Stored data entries
-*-*-
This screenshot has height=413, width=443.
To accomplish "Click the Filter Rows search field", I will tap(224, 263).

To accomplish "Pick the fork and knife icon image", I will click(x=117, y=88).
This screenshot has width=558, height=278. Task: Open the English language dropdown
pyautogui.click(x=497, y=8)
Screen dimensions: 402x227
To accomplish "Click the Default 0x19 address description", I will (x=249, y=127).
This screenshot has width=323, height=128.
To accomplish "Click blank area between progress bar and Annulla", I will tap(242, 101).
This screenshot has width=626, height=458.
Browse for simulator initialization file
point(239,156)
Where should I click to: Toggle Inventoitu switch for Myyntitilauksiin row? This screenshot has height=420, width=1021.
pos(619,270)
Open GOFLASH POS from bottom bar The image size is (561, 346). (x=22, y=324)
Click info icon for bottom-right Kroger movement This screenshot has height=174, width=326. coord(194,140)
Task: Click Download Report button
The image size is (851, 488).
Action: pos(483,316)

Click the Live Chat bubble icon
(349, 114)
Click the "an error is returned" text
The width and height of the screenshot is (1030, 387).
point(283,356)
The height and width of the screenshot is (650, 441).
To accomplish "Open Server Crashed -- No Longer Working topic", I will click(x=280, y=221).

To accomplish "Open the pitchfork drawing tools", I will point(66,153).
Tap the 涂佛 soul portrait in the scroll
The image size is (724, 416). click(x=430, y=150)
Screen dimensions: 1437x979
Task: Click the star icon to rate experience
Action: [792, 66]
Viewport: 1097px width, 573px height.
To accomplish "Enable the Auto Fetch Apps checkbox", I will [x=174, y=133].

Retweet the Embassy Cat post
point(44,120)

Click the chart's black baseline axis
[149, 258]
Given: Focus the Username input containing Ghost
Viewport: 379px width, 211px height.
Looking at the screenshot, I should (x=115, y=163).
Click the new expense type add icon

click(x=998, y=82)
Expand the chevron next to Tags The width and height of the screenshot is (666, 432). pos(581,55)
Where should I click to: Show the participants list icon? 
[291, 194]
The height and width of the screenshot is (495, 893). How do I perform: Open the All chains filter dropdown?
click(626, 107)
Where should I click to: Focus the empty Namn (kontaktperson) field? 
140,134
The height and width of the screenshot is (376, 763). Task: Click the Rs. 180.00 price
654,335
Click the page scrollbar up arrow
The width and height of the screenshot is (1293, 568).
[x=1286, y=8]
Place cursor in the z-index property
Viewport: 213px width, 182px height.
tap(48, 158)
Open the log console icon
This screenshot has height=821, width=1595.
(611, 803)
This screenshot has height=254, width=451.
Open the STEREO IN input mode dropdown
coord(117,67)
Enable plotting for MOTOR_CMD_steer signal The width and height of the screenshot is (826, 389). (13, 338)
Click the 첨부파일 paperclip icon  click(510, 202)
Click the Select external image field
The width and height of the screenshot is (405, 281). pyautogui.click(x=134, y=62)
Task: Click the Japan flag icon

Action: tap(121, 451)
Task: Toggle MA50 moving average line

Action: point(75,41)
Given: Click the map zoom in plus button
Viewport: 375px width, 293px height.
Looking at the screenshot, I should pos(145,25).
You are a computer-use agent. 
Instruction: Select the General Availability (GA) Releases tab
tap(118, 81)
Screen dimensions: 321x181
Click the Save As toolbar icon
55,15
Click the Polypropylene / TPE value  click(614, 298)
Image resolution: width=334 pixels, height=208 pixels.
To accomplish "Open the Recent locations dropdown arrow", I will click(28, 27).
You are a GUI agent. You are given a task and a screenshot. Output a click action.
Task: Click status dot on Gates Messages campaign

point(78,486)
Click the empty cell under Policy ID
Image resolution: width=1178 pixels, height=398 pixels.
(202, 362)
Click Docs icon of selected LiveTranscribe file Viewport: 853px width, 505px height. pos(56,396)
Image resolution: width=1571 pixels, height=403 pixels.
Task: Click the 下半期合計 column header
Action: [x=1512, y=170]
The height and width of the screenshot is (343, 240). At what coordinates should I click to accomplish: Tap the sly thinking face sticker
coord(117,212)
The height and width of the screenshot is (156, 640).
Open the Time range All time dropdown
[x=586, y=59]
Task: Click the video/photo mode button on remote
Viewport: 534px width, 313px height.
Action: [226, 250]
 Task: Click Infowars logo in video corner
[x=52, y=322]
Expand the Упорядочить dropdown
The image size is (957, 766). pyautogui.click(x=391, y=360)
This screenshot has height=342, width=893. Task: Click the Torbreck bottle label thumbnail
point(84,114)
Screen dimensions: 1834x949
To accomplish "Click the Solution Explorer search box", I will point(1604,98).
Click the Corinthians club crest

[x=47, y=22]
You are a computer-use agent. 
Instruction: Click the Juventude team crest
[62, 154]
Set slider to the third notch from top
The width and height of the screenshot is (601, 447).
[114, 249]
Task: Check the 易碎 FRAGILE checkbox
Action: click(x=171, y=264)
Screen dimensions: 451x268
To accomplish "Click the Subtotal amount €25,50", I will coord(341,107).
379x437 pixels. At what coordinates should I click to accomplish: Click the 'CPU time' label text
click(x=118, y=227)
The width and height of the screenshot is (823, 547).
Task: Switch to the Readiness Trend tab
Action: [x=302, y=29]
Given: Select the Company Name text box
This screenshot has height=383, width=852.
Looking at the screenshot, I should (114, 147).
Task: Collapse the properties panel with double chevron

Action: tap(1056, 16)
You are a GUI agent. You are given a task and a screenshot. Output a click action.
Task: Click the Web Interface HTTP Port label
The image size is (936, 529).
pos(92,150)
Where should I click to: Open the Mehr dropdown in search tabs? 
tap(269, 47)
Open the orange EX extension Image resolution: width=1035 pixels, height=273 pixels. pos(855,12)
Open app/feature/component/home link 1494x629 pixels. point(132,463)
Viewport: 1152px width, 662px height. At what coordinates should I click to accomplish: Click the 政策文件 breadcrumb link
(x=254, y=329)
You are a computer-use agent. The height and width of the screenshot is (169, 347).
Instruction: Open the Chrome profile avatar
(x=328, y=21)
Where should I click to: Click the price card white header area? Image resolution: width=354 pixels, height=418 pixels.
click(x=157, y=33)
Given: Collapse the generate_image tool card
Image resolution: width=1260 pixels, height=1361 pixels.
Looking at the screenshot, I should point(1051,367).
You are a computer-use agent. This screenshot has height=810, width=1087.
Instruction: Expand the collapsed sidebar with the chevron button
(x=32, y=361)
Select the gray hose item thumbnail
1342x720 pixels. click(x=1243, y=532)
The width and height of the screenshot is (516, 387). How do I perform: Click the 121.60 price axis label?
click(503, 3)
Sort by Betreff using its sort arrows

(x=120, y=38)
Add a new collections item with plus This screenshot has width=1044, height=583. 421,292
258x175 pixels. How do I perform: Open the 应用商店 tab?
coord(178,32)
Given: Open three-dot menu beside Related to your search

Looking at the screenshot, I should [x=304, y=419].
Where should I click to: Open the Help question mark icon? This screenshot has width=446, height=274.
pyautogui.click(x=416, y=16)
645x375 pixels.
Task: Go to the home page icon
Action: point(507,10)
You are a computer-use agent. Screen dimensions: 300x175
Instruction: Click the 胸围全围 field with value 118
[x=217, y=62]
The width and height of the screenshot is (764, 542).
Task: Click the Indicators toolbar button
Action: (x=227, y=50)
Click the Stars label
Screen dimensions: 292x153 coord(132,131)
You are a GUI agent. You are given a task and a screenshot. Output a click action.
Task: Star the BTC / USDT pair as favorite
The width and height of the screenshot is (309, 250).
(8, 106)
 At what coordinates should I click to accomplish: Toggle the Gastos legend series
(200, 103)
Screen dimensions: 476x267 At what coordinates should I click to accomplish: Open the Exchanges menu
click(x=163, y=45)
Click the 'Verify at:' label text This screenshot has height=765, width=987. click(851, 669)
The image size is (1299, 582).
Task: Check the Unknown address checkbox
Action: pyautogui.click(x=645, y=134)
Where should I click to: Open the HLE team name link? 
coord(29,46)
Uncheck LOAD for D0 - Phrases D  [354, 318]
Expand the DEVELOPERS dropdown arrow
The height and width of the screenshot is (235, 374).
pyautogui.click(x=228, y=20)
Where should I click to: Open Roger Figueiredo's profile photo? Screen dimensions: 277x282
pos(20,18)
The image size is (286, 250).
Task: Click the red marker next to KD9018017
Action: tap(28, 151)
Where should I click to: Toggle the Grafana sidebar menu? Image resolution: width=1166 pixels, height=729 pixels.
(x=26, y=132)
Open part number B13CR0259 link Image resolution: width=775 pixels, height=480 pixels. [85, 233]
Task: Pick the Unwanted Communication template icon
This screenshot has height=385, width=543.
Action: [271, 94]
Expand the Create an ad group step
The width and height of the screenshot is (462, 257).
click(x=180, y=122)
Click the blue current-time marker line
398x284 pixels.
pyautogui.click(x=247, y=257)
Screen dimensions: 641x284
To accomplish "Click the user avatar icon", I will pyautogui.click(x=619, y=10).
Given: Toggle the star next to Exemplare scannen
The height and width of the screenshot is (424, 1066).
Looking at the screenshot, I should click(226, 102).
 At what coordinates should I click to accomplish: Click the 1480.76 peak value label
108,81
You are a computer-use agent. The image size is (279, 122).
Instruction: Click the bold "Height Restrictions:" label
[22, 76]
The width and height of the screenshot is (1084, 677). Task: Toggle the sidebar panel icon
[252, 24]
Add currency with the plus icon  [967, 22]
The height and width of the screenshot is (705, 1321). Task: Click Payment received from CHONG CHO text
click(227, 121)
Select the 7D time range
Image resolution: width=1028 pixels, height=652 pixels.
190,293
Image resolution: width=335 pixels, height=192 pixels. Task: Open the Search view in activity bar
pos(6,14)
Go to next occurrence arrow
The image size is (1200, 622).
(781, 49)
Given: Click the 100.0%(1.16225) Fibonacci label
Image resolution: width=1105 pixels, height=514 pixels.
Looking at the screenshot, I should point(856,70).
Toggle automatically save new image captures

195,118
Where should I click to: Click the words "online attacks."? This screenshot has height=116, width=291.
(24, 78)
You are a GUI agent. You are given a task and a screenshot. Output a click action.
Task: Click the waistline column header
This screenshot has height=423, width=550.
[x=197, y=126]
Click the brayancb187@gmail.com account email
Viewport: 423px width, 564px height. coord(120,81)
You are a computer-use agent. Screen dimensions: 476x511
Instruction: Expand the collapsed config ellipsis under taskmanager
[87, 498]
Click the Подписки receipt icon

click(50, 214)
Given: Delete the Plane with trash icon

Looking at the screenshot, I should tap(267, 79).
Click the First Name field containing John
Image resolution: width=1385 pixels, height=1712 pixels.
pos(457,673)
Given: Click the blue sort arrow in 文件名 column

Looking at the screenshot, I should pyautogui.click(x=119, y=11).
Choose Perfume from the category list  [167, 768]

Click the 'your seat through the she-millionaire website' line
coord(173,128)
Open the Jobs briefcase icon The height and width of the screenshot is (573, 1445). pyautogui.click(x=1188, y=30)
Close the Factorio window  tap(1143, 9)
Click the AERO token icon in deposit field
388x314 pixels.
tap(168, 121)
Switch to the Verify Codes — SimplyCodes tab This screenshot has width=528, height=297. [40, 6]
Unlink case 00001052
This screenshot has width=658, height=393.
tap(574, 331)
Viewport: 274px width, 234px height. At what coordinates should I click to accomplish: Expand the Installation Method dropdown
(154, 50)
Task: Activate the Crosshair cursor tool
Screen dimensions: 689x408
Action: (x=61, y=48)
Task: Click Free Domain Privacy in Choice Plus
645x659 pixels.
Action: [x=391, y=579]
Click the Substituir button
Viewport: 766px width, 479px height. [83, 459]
-*-*-
# EXERCISE DETAILS
Take the entries above and return only the lines from the one with "Image resolution: width=1385" to the one with "Open the Jobs", both included, unchanged.

# SOLUTION TO THE PROBLEM
Image resolution: width=1385 pixels, height=1712 pixels.
pos(457,673)
Given: Click the blue sort arrow in 文件名 column

Looking at the screenshot, I should pyautogui.click(x=119, y=11).
Choose Perfume from the category list  [167, 768]

Click the 'your seat through the she-millionaire website' line
coord(173,128)
Open the Jobs briefcase icon The height and width of the screenshot is (573, 1445). pyautogui.click(x=1188, y=30)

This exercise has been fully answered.